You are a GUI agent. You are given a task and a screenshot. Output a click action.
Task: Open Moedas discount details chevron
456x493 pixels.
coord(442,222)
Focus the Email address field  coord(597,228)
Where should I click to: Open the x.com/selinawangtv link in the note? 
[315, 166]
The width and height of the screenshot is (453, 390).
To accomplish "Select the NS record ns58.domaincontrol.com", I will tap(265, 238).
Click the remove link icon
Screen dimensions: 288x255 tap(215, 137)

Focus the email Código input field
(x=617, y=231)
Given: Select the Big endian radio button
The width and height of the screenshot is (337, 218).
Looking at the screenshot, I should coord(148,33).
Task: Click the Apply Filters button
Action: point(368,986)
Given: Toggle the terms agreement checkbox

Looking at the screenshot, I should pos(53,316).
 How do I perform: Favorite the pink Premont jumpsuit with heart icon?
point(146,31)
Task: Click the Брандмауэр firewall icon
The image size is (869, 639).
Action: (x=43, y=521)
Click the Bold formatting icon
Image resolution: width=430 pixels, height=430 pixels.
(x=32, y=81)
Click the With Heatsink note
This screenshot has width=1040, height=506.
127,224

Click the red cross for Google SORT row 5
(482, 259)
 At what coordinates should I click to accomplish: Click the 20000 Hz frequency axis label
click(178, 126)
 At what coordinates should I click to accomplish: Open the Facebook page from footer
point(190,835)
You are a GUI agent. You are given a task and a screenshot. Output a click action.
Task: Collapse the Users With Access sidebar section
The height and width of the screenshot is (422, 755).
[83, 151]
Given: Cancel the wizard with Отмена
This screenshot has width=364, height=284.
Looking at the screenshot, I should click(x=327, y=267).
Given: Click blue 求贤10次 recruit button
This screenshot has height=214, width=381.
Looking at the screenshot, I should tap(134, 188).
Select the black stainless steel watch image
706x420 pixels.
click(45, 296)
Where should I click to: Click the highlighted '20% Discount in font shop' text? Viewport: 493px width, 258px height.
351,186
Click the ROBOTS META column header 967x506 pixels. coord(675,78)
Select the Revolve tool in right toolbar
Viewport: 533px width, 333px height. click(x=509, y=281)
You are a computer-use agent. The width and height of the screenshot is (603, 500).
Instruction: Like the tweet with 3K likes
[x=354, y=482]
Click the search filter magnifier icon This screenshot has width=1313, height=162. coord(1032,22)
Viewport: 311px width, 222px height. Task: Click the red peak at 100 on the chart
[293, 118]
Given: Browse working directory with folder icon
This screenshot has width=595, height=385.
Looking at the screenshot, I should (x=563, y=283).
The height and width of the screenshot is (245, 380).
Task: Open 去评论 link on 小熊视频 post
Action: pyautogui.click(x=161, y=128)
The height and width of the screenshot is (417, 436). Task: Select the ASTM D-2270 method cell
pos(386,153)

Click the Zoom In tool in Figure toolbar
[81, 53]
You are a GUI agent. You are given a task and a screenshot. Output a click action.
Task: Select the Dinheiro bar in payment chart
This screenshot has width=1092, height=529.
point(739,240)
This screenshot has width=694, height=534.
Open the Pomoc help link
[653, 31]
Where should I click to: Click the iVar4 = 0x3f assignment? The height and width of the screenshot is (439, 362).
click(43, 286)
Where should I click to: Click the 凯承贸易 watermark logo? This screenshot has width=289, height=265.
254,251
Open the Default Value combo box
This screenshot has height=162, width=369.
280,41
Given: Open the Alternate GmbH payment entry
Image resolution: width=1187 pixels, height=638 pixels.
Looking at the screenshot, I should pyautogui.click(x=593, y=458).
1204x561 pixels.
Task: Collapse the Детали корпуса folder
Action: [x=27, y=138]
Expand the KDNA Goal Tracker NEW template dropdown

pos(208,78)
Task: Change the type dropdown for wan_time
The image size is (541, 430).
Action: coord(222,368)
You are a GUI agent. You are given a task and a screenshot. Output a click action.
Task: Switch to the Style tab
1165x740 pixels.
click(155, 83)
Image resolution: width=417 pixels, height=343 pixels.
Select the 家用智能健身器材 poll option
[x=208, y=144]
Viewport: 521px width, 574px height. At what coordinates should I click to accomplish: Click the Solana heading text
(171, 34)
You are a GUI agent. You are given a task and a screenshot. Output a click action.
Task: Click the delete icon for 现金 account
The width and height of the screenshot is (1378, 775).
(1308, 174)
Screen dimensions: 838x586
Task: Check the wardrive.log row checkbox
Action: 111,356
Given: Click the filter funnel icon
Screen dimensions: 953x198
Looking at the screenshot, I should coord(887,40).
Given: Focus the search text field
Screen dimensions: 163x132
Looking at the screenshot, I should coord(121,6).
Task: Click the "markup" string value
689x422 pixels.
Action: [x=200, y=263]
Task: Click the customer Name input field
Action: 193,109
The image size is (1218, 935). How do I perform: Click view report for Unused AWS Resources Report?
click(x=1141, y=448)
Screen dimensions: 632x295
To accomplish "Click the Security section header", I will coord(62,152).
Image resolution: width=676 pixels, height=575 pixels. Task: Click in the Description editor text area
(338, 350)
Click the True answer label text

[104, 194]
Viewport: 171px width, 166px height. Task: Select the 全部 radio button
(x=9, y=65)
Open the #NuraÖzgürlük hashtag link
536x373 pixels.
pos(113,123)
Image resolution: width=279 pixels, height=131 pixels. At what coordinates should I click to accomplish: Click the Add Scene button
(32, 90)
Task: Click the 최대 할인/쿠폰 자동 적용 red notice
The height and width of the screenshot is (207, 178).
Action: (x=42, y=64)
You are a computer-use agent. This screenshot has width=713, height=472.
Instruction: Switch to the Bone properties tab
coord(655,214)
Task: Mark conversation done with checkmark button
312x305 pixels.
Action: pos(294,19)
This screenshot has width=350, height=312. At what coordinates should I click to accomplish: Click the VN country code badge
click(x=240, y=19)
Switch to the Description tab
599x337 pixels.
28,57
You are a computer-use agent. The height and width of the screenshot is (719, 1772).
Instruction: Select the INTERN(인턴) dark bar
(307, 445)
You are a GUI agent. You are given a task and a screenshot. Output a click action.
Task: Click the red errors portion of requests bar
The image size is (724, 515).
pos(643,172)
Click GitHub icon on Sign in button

______________________________

### [What needs to be done]
Determine the number of lines in the entries that contain the word "section". Give that number and nothing more.

### [Answer to the problem]
2